--- begin ---

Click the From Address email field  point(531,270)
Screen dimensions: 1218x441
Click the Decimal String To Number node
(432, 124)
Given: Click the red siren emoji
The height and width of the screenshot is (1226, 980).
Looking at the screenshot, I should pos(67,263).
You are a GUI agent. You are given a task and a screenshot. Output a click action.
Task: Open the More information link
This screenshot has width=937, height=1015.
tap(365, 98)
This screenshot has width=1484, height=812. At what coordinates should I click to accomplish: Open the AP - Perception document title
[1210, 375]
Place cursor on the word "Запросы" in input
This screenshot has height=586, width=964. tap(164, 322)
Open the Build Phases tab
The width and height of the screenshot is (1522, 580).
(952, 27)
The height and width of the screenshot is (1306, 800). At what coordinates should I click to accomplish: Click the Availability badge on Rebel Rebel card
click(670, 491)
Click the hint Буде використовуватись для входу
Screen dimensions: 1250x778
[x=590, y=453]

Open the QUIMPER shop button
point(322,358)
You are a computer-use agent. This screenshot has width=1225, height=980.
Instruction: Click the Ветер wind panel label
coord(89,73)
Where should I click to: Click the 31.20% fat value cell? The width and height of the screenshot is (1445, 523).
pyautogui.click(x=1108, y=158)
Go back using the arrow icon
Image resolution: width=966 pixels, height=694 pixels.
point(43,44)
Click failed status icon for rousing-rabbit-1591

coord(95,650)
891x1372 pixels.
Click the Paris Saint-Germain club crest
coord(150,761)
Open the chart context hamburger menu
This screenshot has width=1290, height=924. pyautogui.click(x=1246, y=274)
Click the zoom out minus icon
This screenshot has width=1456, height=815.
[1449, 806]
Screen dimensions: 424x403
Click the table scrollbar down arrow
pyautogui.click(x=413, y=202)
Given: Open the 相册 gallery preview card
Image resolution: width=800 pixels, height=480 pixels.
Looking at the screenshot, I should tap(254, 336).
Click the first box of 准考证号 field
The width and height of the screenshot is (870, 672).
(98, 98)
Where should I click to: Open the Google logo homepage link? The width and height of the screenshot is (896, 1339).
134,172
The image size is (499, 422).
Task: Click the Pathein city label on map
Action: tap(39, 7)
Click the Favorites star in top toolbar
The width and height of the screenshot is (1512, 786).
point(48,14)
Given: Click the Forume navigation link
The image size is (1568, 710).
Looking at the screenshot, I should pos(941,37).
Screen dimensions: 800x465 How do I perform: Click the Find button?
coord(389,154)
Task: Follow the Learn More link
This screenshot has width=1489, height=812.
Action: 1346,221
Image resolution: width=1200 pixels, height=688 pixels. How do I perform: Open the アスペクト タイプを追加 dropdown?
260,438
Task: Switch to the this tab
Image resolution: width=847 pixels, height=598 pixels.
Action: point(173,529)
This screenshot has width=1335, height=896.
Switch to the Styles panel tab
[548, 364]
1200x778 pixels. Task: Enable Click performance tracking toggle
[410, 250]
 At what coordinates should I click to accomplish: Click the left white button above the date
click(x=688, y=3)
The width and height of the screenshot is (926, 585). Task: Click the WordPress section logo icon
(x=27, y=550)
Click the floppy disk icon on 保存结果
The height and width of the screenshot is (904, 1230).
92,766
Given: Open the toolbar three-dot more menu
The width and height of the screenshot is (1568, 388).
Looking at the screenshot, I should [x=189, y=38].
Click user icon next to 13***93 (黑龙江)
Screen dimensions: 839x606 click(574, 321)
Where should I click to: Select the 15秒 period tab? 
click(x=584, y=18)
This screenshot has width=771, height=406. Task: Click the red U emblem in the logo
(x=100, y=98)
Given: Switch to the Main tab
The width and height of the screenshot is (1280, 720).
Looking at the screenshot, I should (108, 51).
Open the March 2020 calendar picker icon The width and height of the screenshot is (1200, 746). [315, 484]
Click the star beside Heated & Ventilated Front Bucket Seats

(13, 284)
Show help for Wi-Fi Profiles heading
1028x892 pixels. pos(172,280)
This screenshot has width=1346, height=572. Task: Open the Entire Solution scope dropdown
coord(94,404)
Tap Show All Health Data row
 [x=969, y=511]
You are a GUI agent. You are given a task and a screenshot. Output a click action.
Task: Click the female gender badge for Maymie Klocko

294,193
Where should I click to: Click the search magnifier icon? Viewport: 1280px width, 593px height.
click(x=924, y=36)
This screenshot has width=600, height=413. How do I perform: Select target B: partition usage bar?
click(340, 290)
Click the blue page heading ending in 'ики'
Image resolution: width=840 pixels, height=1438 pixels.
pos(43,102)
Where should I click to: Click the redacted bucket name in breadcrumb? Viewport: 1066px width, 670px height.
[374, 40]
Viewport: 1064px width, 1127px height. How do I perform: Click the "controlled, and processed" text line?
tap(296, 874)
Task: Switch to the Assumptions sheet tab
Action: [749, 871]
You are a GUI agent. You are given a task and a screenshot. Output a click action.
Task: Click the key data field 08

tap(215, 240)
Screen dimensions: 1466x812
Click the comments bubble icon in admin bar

--- end ---

Please reproduce all of the material above line for line, changing nothing.

Click the From Address email field  point(531,270)
Screen dimensions: 1218x441
Click the Decimal String To Number node
(432, 124)
Given: Click the red siren emoji
The height and width of the screenshot is (1226, 980).
Looking at the screenshot, I should pos(67,263).
You are a GUI agent. You are given a task and a screenshot. Output a click action.
Task: Open the More information link
This screenshot has width=937, height=1015.
tap(365, 98)
This screenshot has width=1484, height=812. At what coordinates should I click to accomplish: Open the AP - Perception document title
[1210, 375]
Place cursor on the word "Запросы" in input
This screenshot has height=586, width=964. tap(164, 322)
Open the Build Phases tab
The width and height of the screenshot is (1522, 580).
(952, 27)
The height and width of the screenshot is (1306, 800). At what coordinates should I click to accomplish: Click the Availability badge on Rebel Rebel card
click(670, 491)
Click the hint Буде використовуватись для входу
Screen dimensions: 1250x778
[x=590, y=453]

Open the QUIMPER shop button
point(322,358)
You are a computer-use agent. This screenshot has width=1225, height=980.
Instruction: Click the Ветер wind panel label
coord(89,73)
Where should I click to: Click the 31.20% fat value cell? The width and height of the screenshot is (1445, 523).
pyautogui.click(x=1108, y=158)
Go back using the arrow icon
Image resolution: width=966 pixels, height=694 pixels.
point(43,44)
Click failed status icon for rousing-rabbit-1591

coord(95,650)
891x1372 pixels.
Click the Paris Saint-Germain club crest
coord(150,761)
Open the chart context hamburger menu
This screenshot has width=1290, height=924. pyautogui.click(x=1246, y=274)
Click the zoom out minus icon
This screenshot has width=1456, height=815.
[1449, 806]
Screen dimensions: 424x403
Click the table scrollbar down arrow
pyautogui.click(x=413, y=202)
Given: Open the 相册 gallery preview card
Image resolution: width=800 pixels, height=480 pixels.
Looking at the screenshot, I should tap(254, 336).
Click the first box of 准考证号 field
The width and height of the screenshot is (870, 672).
(98, 98)
Where should I click to: Open the Google logo homepage link? The width and height of the screenshot is (896, 1339).
134,172
The image size is (499, 422).
Task: Click the Pathein city label on map
Action: tap(39, 7)
Click the Favorites star in top toolbar
The width and height of the screenshot is (1512, 786).
point(48,14)
Given: Click the Forume navigation link
The image size is (1568, 710).
Looking at the screenshot, I should pos(941,37).
Screen dimensions: 800x465 How do I perform: Click the Find button?
coord(389,154)
Task: Follow the Learn More link
This screenshot has width=1489, height=812.
Action: 1346,221
Image resolution: width=1200 pixels, height=688 pixels. How do I perform: Open the アスペクト タイプを追加 dropdown?
260,438
Task: Switch to the this tab
Image resolution: width=847 pixels, height=598 pixels.
Action: point(173,529)
This screenshot has width=1335, height=896.
Switch to the Styles panel tab
[548, 364]
1200x778 pixels. Task: Enable Click performance tracking toggle
[410, 250]
 At what coordinates should I click to accomplish: Click the left white button above the date
click(x=688, y=3)
The width and height of the screenshot is (926, 585). Task: Click the WordPress section logo icon
(x=27, y=550)
Click the floppy disk icon on 保存结果
The height and width of the screenshot is (904, 1230).
92,766
Given: Open the toolbar three-dot more menu
The width and height of the screenshot is (1568, 388).
Looking at the screenshot, I should [x=189, y=38].
Click user icon next to 13***93 (黑龙江)
Screen dimensions: 839x606 click(574, 321)
Where should I click to: Select the 15秒 period tab? 
click(x=584, y=18)
This screenshot has width=771, height=406. Task: Click the red U emblem in the logo
(x=100, y=98)
Given: Switch to the Main tab
The width and height of the screenshot is (1280, 720).
Looking at the screenshot, I should (108, 51).
Open the March 2020 calendar picker icon The width and height of the screenshot is (1200, 746). [315, 484]
Click the star beside Heated & Ventilated Front Bucket Seats

(13, 284)
Show help for Wi-Fi Profiles heading
1028x892 pixels. pos(172,280)
This screenshot has width=1346, height=572. Task: Open the Entire Solution scope dropdown
coord(94,404)
Tap Show All Health Data row
 [x=969, y=511]
You are a GUI agent. You are given a task and a screenshot. Output a click action.
Task: Click the female gender badge for Maymie Klocko

294,193
Where should I click to: Click the search magnifier icon? Viewport: 1280px width, 593px height.
click(x=924, y=36)
This screenshot has width=600, height=413. How do I perform: Select target B: partition usage bar?
click(340, 290)
Click the blue page heading ending in 'ики'
Image resolution: width=840 pixels, height=1438 pixels.
pos(43,102)
Where should I click to: Click the redacted bucket name in breadcrumb? Viewport: 1066px width, 670px height.
[374, 40]
Viewport: 1064px width, 1127px height. How do I perform: Click the "controlled, and processed" text line?
tap(296, 874)
Task: Switch to the Assumptions sheet tab
Action: [749, 871]
You are a GUI agent. You are given a task and a screenshot. Output a click action.
Task: Click the key data field 08

tap(215, 240)
Screen dimensions: 1466x812
Click the comments bubble icon in admin bar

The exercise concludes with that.